* [Problem details]:
Please reproduce every one of the records below, line for line, without changing anything.
Start of Records shown
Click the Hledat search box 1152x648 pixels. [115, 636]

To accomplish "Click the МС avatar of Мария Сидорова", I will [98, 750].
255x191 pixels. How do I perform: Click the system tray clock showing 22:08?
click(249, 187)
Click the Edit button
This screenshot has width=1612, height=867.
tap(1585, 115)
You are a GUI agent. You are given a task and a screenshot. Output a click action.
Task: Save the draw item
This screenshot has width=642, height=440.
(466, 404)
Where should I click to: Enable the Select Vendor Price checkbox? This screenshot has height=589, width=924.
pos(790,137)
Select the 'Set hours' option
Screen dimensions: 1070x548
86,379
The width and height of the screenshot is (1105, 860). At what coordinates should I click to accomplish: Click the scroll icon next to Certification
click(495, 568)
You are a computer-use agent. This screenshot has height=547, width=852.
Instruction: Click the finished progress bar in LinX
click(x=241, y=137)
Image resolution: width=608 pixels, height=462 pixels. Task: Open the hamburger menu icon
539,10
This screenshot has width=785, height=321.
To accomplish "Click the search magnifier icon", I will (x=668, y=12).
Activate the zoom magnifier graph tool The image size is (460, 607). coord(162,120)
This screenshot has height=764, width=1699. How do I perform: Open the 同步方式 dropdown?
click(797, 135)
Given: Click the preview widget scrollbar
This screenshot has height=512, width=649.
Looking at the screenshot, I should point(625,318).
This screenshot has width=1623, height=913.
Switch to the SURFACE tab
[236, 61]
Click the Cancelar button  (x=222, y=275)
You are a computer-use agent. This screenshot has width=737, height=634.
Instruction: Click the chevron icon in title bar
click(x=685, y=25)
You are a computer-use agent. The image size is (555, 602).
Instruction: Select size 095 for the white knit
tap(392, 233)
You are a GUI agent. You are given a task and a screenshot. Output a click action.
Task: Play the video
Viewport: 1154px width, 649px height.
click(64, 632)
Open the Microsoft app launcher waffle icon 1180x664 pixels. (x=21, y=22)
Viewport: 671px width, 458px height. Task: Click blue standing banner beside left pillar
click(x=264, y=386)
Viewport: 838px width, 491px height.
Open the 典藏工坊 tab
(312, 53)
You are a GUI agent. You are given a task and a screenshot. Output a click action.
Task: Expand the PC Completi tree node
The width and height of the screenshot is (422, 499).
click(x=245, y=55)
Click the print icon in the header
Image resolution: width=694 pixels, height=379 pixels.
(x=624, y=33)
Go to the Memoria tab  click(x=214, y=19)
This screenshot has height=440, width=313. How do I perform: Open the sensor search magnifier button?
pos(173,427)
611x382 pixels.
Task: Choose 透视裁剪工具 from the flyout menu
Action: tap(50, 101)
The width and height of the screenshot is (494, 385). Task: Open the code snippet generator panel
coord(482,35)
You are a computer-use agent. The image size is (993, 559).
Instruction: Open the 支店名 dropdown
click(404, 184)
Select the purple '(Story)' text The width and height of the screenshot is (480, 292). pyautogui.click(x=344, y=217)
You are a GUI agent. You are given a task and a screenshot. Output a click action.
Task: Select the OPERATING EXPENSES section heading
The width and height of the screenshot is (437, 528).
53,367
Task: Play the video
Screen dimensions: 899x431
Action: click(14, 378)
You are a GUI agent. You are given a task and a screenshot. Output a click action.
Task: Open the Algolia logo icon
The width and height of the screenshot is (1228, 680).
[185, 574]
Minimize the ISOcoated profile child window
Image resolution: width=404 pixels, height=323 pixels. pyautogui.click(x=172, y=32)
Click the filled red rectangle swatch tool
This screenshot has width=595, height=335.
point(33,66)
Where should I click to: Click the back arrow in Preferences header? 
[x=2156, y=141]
End of Records shown
* [Expected answer]:
Click the Hledat search box 1152x648 pixels. [115, 636]

To accomplish "Click the МС avatar of Мария Сидорова", I will [98, 750].
255x191 pixels. How do I perform: Click the system tray clock showing 22:08?
click(249, 187)
Click the Edit button
This screenshot has width=1612, height=867.
tap(1585, 115)
You are a GUI agent. You are given a task and a screenshot. Output a click action.
Task: Save the draw item
This screenshot has width=642, height=440.
(466, 404)
Where should I click to: Enable the Select Vendor Price checkbox? This screenshot has height=589, width=924.
pos(790,137)
Select the 'Set hours' option
Screen dimensions: 1070x548
86,379
The width and height of the screenshot is (1105, 860). At what coordinates should I click to accomplish: Click the scroll icon next to Certification
click(495, 568)
You are a computer-use agent. This screenshot has height=547, width=852.
Instruction: Click the finished progress bar in LinX
click(x=241, y=137)
Image resolution: width=608 pixels, height=462 pixels. Task: Open the hamburger menu icon
539,10
This screenshot has width=785, height=321.
To accomplish "Click the search magnifier icon", I will (x=668, y=12).
Activate the zoom magnifier graph tool The image size is (460, 607). coord(162,120)
This screenshot has height=764, width=1699. How do I perform: Open the 同步方式 dropdown?
click(797, 135)
Given: Click the preview widget scrollbar
This screenshot has height=512, width=649.
Looking at the screenshot, I should point(625,318).
This screenshot has width=1623, height=913.
Switch to the SURFACE tab
[236, 61]
Click the Cancelar button  (x=222, y=275)
You are a computer-use agent. This screenshot has width=737, height=634.
Instruction: Click the chevron icon in title bar
click(x=685, y=25)
You are a computer-use agent. The image size is (555, 602).
Instruction: Select size 095 for the white knit
tap(392, 233)
You are a GUI agent. You are given a task and a screenshot. Output a click action.
Task: Play the video
Viewport: 1154px width, 649px height.
click(64, 632)
Open the Microsoft app launcher waffle icon 1180x664 pixels. (x=21, y=22)
Viewport: 671px width, 458px height. Task: Click blue standing banner beside left pillar
click(x=264, y=386)
Viewport: 838px width, 491px height.
Open the 典藏工坊 tab
(312, 53)
You are a GUI agent. You are given a task and a screenshot. Output a click action.
Task: Expand the PC Completi tree node
The width and height of the screenshot is (422, 499).
click(x=245, y=55)
Click the print icon in the header
Image resolution: width=694 pixels, height=379 pixels.
(x=624, y=33)
Go to the Memoria tab  click(x=214, y=19)
This screenshot has height=440, width=313. How do I perform: Open the sensor search magnifier button?
pos(173,427)
611x382 pixels.
Task: Choose 透视裁剪工具 from the flyout menu
Action: tap(50, 101)
The width and height of the screenshot is (494, 385). Task: Open the code snippet generator panel
coord(482,35)
You are a computer-use agent. The image size is (993, 559).
Instruction: Open the 支店名 dropdown
click(404, 184)
Select the purple '(Story)' text The width and height of the screenshot is (480, 292). pyautogui.click(x=344, y=217)
You are a GUI agent. You are given a task and a screenshot. Output a click action.
Task: Select the OPERATING EXPENSES section heading
The width and height of the screenshot is (437, 528).
53,367
Task: Play the video
Screen dimensions: 899x431
Action: click(14, 378)
You are a GUI agent. You are given a task and a screenshot. Output a click action.
Task: Open the Algolia logo icon
The width and height of the screenshot is (1228, 680).
[185, 574]
Minimize the ISOcoated profile child window
Image resolution: width=404 pixels, height=323 pixels. pyautogui.click(x=172, y=32)
Click the filled red rectangle swatch tool
This screenshot has width=595, height=335.
point(33,66)
Where should I click to: Click the back arrow in Preferences header? 
[x=2156, y=141]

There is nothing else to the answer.